The choice of these three specific short stories stems from both the formal, thematic and interpretative similarities they share and the different ways in which they lead the reader to an exploration of the relationship between reality and fiction by featuring micro- or macro-disruptions that encourage them to reflect on the confrontation of reality and fiction through the prism of their own reading experience. Even though Robert Coover’s “The Babysitter” opens on a quite traditional scene in what seems to be a commonplace American home sparsely described by a third-person extradiegetic narrator, things go wrong quite fast, both in the plot and in the forms of the story. A babysitter arrives in the suburban house of the Tucker family to take care of their baby and two young children. From then on, several scenarios play out that the narrator presents “as if they were reality” even though “many are mutually exclusive” (91) as Brian Evenson points out in his monography Understanding Robert Coover. Evenson thus offers the following chronology for the events taking place in the story:

In the first twenty minutes or so, the babysitter shows up and the Tuckers leave for the party, the babysitter feeds the children, her friends Mark and Jack awkwardly contemplate rape as they play pinball, and the children wrestle with the babysitter. In the next hour, the children make up reasons why they should not have to go to bed, Mr. Tucker imagines himself making love to the babysitter, Mrs. Tucker is not certain that she trusts the babysitter, the babysitter refuses to let Jack and Mark come over after telling them they can, Jack and Mark rape the babysitter, Jack saves the babysitter from being raped by Mark, Mr. Tucker fantasizes about seducing the babysitter, the babysitter fails to get Jimmy Tucker to take a bath but allows him to wash her back while she bathes, Jack and Mark call the babysitter on the phone and watch through a window as she gets in and out of a tub. Mr. Tucker catches Jack making love to the babysitter then rapes her himself, catches the boys raping the babysitter outside, sends Jack home without any clothing, sings “I dream of Jeannie with the light brown pubic hair”. From nine to ten, most of what has happened before all happens again, with new variations, the chronology confusing itself and events seeming to occur out of place. The party the Tuckers are attending becomes an attempt to get Mrs. Dolly Tucker back into her girdle by greasing her with butter. The babysitter drowns and suffocates the baby. Jack and Mark drown the babysitter. The babysitter does the dishes and falls asleep (92–93).
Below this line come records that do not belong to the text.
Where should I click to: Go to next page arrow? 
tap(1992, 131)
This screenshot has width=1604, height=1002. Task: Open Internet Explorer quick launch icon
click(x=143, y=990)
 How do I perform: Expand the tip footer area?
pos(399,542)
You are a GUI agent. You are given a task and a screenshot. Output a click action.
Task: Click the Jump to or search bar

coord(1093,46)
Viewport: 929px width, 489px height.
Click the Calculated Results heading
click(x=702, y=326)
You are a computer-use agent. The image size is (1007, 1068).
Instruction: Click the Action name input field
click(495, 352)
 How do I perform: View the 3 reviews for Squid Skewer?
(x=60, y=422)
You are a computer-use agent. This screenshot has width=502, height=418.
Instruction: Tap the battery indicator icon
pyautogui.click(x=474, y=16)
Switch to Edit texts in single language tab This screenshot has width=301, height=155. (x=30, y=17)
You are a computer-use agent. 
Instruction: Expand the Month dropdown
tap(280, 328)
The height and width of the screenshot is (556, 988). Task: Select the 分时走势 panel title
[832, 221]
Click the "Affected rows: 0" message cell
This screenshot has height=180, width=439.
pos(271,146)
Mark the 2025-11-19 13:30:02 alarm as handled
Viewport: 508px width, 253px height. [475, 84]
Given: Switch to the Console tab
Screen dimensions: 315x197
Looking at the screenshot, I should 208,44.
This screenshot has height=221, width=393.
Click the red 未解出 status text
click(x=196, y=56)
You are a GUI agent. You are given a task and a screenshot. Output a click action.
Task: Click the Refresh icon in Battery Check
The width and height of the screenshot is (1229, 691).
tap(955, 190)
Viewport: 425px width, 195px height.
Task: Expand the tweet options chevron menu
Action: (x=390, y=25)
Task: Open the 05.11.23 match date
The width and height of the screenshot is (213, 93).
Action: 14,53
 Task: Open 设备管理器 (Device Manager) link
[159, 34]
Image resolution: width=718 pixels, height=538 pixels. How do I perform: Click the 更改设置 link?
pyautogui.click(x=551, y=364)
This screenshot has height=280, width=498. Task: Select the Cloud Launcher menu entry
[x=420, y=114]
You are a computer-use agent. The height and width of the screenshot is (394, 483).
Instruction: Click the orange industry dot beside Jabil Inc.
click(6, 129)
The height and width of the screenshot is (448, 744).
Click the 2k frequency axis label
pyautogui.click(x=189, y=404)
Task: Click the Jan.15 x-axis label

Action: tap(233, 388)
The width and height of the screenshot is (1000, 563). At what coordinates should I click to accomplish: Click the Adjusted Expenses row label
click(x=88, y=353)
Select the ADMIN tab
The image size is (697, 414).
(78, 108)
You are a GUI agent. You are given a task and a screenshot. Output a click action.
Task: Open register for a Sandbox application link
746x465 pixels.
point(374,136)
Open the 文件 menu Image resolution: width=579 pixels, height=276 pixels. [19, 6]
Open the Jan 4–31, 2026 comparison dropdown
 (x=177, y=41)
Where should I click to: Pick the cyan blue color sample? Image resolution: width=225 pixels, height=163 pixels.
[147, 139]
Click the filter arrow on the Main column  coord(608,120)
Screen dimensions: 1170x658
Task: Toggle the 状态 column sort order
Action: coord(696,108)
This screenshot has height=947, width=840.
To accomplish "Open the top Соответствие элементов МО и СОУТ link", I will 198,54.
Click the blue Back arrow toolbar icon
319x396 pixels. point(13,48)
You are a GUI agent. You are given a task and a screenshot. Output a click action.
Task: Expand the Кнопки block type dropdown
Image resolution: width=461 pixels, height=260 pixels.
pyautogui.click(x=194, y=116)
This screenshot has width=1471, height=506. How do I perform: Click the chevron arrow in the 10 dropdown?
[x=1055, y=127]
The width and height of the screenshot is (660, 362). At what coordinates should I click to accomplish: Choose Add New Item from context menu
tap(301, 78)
In this short story the babysitter goes from victim to perpetrator, the storylines being placed on top of each other and disrupting the reader’s attempt at making sense of the story. As Evenson puts it, here Coover displays his interest in the “gap between the real events and how those events are interpreted” (10) by “present[ing] readers with what appears to be a relatively stable, solid reality and then a few sentences or a few pages later tak[ing] it apart, call[ing] it into question, modif[ying] it. What may seem to be a reality at one moment may be revealed later as something imagined or misinterpreted” (41).

This latter comment on Brian Evenson’s part applies to many of his own short stories, particularly “Born Stillborn” published fifty years after Coover’s “The Babysitter”. Here, however, the reader’s unsettlement is instantaneous, as in the very first sentence the third‑person narrator states:

Haupt’s therapist had started coming to him at night as well, and even though Haupt knew, or at least suspected, that the man wasn’t really there, wasn’t really standing beside his bed, with pencil in hand, listening to him and writing notes on the wall about what he said, he seemed real. (3)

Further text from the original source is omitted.